D.  The capital stock, after the amount of the
subscription price, or par value, has been paid in, shall not be
subject to assessment.

  E.  No holder of shares of stock of the Corporation
shall be entitled as of right to purchase or subscribe for any
part of any unissued stock of this Corporation or of any new or
additional authorized stock of the Corporation of any class
whatsoever, or of any issue of securities of the Corporation
convertible into stock, whether such stock or securities be
issued for money or for a consideration other than money or by
way of dividend, but any such unissued stock or such new or
additional authorized stock or such securities convertible into
stock may be issued and disposed of to such persons, firms,
corporations and associations, and upon such terms as may be
deemed advisable by the Board of Directors without offering to
stockholders of record or any class of stockholders upon the same
terms or upon any terms.

      SIXTH:  A.    Subject to the rights of the holders of any
series of Preferred Stock to elect additional directors under
specified  circumstances, the number of directors  shall be fixed
from time to time exclusively by the Board of Directors pursuant
to a resolution adopted by a majority of the Whole Board.

       B. Subject to the rights of the holders of any
series of Preferred Stock then outstanding, newly created
directorships resulting from any increase in the authorized
number of directors or any vacancies in the Board of Directors
resulting from death, resignation, retirement, disqualification,
removal from office or other cause shall, unless otherwise
provided by law or by resolution of the Board of Directors, be
filled only by a majority vote of the directors then in office,
though less than a quorum, and directors so chosen shall hold
office for a term expiring at the annual meeting of stockholders
at which the term of office of the class to which they have been
chosen expires. No decrease in the authorized number of directors
shall shorten the term of any incumbent director.

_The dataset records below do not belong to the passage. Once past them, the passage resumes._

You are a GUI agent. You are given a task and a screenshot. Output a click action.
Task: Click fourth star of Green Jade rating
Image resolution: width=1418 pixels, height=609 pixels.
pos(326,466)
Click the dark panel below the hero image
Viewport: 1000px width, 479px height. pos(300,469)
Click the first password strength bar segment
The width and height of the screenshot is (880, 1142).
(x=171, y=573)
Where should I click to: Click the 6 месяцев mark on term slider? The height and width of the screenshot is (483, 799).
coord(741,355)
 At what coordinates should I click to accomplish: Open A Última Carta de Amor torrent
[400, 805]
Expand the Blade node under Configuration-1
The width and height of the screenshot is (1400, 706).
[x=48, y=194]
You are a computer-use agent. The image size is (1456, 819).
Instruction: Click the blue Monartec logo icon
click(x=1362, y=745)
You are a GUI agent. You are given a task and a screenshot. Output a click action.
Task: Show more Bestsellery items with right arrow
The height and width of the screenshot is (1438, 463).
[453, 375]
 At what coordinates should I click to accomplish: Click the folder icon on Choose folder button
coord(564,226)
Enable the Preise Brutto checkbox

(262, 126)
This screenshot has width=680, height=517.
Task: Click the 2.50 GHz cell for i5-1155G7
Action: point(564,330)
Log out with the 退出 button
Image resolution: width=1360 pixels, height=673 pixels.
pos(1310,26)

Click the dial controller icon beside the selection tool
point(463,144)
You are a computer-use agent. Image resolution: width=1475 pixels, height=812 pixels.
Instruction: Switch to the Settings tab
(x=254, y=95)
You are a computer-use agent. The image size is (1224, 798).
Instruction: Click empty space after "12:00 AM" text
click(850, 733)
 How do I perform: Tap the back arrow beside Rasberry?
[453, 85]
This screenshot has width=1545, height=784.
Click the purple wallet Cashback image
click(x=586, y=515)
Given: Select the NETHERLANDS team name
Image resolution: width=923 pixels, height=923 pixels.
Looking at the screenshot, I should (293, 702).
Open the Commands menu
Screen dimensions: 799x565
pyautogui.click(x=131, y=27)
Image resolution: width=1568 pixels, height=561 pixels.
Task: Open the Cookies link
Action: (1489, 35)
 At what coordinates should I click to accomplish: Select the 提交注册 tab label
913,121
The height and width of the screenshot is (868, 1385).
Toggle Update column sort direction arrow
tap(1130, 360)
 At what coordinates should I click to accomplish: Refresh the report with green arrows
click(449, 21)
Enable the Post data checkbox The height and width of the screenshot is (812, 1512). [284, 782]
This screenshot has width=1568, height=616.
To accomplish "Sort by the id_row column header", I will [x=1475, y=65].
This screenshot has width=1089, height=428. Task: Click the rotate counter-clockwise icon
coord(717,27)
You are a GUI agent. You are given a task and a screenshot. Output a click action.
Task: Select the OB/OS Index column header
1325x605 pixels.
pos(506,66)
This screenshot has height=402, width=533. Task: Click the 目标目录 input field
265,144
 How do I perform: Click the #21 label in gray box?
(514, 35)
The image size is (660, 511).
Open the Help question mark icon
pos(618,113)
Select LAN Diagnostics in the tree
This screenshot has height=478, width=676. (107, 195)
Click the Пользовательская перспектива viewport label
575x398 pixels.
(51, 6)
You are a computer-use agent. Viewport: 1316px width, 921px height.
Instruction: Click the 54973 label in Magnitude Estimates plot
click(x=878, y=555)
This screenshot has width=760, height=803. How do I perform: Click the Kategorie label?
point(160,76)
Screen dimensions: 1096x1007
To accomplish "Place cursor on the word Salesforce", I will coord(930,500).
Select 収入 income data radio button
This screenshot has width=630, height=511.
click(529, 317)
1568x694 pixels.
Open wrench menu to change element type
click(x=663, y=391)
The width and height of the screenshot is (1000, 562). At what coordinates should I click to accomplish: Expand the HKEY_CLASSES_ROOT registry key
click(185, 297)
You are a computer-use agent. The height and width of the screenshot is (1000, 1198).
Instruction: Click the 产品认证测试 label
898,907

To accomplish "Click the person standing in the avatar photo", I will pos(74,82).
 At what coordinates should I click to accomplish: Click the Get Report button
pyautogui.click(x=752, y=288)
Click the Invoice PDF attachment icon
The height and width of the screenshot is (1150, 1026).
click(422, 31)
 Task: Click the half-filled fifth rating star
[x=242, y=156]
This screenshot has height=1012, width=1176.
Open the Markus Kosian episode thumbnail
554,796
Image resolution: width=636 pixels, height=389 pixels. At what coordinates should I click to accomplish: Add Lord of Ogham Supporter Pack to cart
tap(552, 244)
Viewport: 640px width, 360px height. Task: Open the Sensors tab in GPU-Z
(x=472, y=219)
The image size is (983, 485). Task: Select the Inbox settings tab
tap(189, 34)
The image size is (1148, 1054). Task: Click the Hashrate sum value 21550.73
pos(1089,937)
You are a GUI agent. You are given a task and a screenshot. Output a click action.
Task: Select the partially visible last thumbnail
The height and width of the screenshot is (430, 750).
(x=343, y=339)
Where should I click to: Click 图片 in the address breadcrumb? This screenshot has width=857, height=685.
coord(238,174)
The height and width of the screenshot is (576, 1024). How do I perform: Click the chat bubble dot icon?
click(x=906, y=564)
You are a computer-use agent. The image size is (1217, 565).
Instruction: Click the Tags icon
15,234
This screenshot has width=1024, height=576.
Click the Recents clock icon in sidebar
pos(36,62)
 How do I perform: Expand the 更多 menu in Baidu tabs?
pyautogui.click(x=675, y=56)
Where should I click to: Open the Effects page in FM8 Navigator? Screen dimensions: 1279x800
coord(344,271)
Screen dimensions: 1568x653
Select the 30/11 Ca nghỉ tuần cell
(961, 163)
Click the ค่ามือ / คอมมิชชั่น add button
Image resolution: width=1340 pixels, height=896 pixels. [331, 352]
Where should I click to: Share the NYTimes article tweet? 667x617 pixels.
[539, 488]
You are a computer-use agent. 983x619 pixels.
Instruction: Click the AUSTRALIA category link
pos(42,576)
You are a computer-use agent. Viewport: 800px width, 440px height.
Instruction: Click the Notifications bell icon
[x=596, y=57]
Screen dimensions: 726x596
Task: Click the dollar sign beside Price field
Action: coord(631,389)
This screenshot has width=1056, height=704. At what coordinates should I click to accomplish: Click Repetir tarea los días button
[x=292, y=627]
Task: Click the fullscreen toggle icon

       C. Advance notice of stockholder nominations for
the election of directors and of business to be brought by
stockholders before any meeting of the stockholders of the
Corporation shall be given in the manner provided in the by-laws
of the Corporation.

       D. Subject to the rights of the holders of any
series of Preferred Stock then outstanding, any directors, or the
entire Board of Directors, may be removed from office at any
time, but only for cause and only by the affirmative vote of the
holders at least fifty percent (50%) of the voting power of all
of the then-outstanding shares of capital stock of the
Corporation entitled to vote generally in the election of
directors, voting together as a single class.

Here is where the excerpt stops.